+++ Entries provided
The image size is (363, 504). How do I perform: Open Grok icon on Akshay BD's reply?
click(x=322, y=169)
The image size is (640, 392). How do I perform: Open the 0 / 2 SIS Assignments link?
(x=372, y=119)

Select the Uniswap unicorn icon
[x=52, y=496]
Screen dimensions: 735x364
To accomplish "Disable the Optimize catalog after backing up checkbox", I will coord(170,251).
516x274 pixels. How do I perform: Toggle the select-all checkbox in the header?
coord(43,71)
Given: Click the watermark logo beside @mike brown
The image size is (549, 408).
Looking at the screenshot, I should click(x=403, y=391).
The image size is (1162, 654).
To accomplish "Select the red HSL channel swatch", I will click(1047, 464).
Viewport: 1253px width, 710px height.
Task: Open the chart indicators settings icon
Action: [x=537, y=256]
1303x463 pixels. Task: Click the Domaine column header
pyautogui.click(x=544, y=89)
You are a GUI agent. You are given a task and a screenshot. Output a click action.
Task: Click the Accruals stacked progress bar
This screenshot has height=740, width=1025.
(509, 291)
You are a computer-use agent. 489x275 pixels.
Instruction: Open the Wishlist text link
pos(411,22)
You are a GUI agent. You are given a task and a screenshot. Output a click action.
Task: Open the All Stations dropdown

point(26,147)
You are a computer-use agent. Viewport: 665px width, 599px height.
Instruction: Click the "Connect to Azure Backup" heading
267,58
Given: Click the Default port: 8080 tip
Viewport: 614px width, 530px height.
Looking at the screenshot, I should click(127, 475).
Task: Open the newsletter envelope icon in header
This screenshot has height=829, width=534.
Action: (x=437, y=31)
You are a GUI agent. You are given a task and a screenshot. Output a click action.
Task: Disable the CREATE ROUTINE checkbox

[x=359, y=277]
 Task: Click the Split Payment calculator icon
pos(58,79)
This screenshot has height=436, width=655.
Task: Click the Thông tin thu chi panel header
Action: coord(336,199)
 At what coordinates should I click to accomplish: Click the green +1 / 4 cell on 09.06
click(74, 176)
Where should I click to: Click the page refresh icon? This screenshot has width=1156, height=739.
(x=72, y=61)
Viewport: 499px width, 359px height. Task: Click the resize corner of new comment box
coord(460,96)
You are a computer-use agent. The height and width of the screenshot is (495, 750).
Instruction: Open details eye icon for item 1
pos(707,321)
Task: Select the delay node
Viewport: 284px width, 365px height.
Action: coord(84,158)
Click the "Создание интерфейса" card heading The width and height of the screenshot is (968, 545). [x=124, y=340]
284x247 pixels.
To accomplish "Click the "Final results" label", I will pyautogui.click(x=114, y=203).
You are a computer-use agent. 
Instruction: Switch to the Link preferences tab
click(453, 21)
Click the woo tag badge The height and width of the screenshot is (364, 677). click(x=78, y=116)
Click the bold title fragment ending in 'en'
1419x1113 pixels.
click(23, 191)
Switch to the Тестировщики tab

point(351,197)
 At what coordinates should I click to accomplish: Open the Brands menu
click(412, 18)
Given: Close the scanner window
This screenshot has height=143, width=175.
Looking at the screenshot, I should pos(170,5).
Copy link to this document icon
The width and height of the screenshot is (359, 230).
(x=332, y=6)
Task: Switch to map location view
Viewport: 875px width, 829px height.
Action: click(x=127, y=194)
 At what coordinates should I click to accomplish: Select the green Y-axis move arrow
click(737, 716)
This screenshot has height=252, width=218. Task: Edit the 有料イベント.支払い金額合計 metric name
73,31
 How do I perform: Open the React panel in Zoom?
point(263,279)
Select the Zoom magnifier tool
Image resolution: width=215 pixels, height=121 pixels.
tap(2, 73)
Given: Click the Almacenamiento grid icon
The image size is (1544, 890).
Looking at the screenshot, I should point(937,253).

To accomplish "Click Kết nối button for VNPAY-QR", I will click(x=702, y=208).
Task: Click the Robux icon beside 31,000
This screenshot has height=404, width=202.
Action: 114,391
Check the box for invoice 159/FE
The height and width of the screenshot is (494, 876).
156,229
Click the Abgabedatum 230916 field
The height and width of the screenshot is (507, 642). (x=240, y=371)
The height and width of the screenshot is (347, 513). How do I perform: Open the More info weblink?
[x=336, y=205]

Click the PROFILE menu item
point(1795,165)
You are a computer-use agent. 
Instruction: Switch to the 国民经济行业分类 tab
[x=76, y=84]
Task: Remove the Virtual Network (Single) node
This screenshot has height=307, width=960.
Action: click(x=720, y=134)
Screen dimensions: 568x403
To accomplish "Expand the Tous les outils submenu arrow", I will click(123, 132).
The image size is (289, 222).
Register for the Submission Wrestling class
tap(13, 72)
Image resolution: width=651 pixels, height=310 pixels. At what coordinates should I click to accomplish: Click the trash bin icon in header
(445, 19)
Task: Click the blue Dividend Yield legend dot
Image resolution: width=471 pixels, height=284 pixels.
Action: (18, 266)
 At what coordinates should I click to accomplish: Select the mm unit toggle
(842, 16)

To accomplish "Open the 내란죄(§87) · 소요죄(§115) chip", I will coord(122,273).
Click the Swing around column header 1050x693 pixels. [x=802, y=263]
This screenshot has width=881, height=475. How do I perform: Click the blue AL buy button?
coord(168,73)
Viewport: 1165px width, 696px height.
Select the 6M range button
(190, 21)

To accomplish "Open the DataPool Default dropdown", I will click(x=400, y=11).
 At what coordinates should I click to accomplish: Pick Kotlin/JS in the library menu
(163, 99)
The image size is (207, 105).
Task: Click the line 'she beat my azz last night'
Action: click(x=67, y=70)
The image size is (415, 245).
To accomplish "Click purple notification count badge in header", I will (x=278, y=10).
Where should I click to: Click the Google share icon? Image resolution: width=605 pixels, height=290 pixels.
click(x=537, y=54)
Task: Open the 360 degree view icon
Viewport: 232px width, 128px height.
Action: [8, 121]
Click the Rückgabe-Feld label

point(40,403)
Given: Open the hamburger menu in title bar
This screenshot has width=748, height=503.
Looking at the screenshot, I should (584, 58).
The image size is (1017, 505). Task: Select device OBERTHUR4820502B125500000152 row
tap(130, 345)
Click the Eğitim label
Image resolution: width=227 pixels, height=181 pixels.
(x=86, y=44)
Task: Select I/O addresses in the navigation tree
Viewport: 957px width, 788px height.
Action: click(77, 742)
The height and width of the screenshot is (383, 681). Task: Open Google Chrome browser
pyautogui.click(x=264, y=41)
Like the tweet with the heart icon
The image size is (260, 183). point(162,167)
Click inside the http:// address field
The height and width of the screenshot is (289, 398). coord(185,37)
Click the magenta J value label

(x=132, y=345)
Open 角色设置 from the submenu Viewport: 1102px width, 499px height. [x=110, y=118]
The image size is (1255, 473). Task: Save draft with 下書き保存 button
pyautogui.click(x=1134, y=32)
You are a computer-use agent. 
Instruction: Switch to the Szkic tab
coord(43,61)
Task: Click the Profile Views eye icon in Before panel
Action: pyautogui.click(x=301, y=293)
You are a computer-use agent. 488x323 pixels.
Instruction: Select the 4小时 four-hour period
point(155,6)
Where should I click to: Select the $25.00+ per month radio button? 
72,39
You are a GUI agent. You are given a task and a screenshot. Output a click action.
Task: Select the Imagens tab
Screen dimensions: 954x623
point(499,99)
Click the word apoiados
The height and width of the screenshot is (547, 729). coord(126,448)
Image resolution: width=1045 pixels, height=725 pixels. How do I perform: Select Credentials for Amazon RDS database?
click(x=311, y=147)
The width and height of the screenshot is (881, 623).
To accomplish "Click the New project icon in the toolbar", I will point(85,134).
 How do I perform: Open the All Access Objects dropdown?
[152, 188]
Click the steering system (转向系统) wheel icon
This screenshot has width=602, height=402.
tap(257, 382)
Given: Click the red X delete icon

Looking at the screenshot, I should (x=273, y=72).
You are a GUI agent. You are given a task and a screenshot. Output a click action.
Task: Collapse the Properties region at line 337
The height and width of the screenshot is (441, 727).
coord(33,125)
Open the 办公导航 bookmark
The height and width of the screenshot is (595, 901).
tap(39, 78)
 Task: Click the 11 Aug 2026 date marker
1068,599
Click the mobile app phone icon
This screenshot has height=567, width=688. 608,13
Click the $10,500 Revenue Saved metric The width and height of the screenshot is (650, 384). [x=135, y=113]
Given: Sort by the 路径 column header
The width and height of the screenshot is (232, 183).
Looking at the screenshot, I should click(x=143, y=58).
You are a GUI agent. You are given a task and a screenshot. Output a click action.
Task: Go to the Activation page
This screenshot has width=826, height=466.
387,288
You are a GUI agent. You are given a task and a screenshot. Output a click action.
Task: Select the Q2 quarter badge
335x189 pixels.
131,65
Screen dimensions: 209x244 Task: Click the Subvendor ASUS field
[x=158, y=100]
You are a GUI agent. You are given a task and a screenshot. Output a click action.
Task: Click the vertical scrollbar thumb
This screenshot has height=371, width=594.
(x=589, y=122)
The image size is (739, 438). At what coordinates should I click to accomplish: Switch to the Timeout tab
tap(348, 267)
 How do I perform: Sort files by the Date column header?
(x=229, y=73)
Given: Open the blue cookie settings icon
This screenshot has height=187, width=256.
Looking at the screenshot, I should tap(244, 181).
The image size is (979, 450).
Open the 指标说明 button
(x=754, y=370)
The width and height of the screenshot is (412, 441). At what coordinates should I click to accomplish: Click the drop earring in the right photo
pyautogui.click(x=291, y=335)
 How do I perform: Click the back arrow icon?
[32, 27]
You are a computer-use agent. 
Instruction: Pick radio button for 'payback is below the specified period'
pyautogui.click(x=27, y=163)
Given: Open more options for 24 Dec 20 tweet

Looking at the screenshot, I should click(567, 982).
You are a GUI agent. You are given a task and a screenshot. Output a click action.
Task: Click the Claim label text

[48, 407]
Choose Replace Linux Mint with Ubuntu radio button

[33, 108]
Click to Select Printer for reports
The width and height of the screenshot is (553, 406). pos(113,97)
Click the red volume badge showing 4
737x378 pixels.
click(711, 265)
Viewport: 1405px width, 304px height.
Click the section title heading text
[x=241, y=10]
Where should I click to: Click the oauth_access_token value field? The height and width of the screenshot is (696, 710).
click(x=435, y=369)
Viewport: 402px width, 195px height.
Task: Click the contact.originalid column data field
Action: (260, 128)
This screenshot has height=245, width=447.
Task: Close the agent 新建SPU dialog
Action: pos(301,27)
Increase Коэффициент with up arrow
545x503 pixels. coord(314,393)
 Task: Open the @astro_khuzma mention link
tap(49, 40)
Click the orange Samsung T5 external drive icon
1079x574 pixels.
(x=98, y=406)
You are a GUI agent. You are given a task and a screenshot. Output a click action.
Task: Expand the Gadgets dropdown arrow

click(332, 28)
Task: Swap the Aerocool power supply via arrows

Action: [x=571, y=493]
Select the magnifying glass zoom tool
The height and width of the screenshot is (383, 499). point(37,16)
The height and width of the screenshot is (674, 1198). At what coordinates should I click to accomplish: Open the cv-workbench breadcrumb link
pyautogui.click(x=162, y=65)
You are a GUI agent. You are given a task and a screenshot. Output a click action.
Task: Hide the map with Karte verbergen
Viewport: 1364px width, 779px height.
++++++
Action item:
Filter the listing down to the lines holding the word "node", and return those.

Problem solution:
Task: Select the delay node
Task: Remove the Virtual Network (Single) node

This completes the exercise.